=== Data ===

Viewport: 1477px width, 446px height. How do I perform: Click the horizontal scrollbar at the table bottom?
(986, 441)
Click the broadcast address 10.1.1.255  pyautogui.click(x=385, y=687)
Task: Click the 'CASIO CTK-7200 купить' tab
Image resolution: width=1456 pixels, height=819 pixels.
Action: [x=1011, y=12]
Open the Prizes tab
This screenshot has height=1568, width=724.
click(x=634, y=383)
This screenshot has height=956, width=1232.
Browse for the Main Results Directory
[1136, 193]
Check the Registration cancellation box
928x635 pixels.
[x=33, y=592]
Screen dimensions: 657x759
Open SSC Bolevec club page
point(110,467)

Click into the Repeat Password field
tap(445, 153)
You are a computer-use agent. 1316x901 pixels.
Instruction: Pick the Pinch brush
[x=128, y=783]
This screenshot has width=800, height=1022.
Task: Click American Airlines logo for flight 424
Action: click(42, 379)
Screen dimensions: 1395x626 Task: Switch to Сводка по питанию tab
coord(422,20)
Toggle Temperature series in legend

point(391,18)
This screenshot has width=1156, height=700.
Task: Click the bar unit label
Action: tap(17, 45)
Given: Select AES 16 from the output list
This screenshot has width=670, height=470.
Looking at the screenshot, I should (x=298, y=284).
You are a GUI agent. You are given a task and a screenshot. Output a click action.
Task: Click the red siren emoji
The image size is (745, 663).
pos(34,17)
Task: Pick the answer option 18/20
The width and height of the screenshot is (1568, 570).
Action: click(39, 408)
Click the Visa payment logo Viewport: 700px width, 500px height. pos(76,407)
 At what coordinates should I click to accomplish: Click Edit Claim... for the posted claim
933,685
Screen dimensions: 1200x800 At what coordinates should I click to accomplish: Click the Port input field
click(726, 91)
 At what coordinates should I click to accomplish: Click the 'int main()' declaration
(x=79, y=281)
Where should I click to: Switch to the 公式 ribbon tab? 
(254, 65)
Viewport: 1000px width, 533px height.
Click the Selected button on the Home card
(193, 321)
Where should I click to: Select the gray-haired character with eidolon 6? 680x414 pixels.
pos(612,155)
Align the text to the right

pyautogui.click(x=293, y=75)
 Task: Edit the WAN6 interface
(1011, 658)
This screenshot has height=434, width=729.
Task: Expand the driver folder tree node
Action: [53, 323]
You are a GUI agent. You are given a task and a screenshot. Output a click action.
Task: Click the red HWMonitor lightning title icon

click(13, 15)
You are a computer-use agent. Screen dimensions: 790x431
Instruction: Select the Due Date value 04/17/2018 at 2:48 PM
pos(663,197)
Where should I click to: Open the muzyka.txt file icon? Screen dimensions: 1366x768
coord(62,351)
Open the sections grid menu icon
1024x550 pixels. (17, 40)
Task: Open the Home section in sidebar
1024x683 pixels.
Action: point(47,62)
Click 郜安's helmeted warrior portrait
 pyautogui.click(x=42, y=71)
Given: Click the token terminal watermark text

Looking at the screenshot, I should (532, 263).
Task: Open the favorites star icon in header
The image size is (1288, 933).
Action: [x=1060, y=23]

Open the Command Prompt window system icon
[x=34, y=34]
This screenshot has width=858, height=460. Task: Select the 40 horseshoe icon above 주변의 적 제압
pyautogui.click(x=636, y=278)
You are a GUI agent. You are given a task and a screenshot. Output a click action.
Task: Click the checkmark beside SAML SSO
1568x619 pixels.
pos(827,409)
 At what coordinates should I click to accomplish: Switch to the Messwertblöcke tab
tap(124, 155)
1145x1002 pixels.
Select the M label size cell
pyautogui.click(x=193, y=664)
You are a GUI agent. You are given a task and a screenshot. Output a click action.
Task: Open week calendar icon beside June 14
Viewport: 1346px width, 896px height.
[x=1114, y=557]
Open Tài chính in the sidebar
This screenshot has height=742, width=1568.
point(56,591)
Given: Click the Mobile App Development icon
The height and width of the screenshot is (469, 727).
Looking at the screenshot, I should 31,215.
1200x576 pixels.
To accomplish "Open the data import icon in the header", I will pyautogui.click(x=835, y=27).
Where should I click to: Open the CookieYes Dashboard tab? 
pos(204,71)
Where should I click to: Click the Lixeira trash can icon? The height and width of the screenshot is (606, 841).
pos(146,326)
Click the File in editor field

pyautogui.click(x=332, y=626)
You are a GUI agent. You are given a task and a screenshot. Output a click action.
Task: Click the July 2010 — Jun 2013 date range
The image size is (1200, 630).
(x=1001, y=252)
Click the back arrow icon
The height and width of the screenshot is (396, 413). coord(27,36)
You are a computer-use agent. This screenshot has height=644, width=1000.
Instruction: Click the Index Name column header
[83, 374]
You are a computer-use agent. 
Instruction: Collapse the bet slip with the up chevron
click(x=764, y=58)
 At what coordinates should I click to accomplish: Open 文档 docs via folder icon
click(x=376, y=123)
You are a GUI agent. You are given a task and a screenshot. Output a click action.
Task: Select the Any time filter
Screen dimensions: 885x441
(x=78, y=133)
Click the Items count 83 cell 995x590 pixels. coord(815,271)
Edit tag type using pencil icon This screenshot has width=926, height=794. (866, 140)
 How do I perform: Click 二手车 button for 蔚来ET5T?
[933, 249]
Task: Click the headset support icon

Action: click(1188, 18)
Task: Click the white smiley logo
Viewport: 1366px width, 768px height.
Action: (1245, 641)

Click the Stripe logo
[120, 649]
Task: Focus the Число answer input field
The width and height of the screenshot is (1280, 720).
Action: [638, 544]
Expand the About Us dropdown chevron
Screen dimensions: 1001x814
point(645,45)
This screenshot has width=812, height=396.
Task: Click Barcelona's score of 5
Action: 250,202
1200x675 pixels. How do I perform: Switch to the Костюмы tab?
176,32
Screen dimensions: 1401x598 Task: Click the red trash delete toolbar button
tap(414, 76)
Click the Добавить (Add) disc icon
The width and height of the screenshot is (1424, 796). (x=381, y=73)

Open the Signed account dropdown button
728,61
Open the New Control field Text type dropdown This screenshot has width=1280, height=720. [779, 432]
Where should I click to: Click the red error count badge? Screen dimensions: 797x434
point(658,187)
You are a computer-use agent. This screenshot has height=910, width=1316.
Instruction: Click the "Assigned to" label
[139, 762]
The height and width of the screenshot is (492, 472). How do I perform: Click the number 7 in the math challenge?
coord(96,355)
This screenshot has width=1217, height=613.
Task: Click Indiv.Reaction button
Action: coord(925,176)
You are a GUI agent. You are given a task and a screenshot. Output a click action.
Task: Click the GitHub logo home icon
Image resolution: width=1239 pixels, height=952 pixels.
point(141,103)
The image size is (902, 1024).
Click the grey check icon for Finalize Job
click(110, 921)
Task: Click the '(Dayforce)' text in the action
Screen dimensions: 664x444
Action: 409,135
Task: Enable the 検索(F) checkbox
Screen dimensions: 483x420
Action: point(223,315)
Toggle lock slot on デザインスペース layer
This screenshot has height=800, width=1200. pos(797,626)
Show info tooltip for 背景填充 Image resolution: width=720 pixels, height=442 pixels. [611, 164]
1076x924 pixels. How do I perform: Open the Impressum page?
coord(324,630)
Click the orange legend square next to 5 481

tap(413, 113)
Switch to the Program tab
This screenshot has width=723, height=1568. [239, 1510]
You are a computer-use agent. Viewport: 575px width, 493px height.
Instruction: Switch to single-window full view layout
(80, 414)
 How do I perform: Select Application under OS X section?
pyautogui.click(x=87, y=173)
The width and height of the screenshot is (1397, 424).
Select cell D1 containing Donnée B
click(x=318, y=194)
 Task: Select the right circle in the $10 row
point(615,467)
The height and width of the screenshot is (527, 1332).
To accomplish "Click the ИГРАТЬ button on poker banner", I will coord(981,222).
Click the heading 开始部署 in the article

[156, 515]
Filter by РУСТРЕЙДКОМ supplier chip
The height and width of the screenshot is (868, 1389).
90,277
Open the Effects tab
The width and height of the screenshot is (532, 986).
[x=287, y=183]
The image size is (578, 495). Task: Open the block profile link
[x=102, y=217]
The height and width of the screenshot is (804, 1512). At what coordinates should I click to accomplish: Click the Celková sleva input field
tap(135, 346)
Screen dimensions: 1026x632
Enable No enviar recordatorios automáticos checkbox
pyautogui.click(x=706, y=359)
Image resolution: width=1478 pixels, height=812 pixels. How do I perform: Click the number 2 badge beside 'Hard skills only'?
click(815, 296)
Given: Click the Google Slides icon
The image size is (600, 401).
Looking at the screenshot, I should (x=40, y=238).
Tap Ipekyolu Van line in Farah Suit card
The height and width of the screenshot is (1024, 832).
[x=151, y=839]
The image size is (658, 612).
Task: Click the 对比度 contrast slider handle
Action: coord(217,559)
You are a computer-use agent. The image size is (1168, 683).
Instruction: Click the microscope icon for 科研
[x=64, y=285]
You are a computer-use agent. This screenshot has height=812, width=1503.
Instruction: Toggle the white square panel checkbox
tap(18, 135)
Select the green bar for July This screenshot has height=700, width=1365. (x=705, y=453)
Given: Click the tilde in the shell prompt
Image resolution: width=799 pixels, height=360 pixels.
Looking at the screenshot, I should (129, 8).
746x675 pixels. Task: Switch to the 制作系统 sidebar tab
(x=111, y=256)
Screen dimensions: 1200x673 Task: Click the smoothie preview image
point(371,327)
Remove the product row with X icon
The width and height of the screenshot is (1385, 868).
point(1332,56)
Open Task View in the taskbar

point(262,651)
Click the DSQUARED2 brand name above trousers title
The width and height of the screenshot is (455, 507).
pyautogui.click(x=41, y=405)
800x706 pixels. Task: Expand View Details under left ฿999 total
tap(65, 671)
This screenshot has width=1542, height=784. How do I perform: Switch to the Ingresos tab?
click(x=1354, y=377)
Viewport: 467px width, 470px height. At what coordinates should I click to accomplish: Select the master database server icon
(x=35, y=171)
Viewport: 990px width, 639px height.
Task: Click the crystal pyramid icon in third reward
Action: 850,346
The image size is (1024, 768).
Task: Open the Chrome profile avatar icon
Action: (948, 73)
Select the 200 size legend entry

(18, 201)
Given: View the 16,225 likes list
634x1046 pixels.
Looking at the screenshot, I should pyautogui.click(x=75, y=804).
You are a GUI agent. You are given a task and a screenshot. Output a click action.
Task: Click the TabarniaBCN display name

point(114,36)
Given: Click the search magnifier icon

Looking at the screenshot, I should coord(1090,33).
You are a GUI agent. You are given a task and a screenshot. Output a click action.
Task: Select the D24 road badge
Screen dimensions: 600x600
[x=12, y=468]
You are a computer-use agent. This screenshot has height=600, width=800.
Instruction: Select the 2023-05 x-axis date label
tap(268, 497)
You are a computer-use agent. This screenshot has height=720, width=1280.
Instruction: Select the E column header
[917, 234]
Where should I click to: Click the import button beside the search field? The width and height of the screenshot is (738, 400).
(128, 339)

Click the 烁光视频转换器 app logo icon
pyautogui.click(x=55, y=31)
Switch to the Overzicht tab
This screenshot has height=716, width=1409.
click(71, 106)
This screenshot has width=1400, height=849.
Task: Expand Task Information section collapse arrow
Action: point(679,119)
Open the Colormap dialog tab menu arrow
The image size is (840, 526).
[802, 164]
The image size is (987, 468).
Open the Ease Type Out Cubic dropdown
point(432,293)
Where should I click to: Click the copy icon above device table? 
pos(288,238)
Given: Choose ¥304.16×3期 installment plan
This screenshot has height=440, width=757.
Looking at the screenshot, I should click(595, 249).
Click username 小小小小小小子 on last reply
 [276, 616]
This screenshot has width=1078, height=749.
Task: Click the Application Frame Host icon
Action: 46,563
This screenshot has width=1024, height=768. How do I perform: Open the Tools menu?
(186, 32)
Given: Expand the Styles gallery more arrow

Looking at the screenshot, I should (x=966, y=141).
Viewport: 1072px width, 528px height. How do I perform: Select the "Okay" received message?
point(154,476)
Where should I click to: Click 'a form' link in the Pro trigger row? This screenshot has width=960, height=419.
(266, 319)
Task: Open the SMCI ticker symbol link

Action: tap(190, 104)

=== Your assignment ===
Some lines in the records above contain "July". Count them and give the number only.

=== Output ===
2